= P-adic modular form =

In mathematics, a p-adic modular form is a p-adic analog of a modular form, with coefficients that are p-adic numbers rather than complex numbers. Serre (1973) introduced p-adic modular forms as limits of ordinary modular forms, and Katz (1973) shortly afterwards gave a geometric and more general definition. Katz's p-adic modular forms include as special cases classical p-adic modular forms, which are more or less p-adic linear combinations of the usual "classical" modular forms, and overconvergent p-adic modular forms, which in turn include Hida's ordinary modular forms as special cases.

==Serre's definition==

Serre defined a p-adic modular form to be a formal power series with p-adic coefficients that is a p-adic limit of classical modular forms with integer coefficients. The weights of these classical modular forms need not be the same; in fact, if they are then the p-adic modular form is nothing more than a linear combination of classical modular forms. In general the weight of a p-adic modular form is a p-adic number, given by the limit of the weights of the classical modular forms (in fact a slight refinement gives a weight in Z_{p}×Z/(p–1)Z).

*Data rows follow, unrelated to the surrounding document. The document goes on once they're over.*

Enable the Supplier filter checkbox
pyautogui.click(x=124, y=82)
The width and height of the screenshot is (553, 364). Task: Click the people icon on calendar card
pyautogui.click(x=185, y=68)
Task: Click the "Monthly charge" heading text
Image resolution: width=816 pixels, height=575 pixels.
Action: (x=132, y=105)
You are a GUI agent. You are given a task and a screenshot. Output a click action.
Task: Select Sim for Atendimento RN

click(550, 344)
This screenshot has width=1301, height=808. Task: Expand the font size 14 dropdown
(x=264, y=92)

The p-adic modular forms defined by Serre are special cases of those defined by Katz.

==Katz's definition==

A classical modular form of weight k can be thought of roughly as a function f from pairs (E,ω) of a complex elliptic curve with a holomorphic 1-form ω to complex numbers, such that f(E,λω) = λ^{−k}f(E,ω), and satisfying some additional conditions such as being holomorphic in some sense.

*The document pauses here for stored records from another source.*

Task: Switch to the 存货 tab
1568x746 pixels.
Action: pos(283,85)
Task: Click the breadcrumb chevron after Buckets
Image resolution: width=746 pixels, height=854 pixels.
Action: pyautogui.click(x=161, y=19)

Katz's definition of a p-adic modular form is similar, except that E is now an elliptic curve over some algebra R (with p nilpotent) over the ring of integers R_{0} of a finite extension of the p-adic numbers, such that E is not supersingular, in the sense that the Eisenstein series E_{p–1} is invertible at (E,ω). The p-adic modular form f now takes values in R rather than in the complex numbers. The p-adic modular form also has to satisfy some other conditions analogous to the condition that a classical modular form should be holomorphic.

==Overconvergent forms==

Overconvergent p-adic modular forms are similar to the modular forms defined by Katz, except that the form has to be defined on a larger collection of elliptic curves. Roughly speaking, the value of the Eisenstein series E_{k–1} on the form is no longer required to be invertible, but can be a smaller element of R. Informally the series for the modular form converges on this larger collection of elliptic curves, hence the name "overconvergent".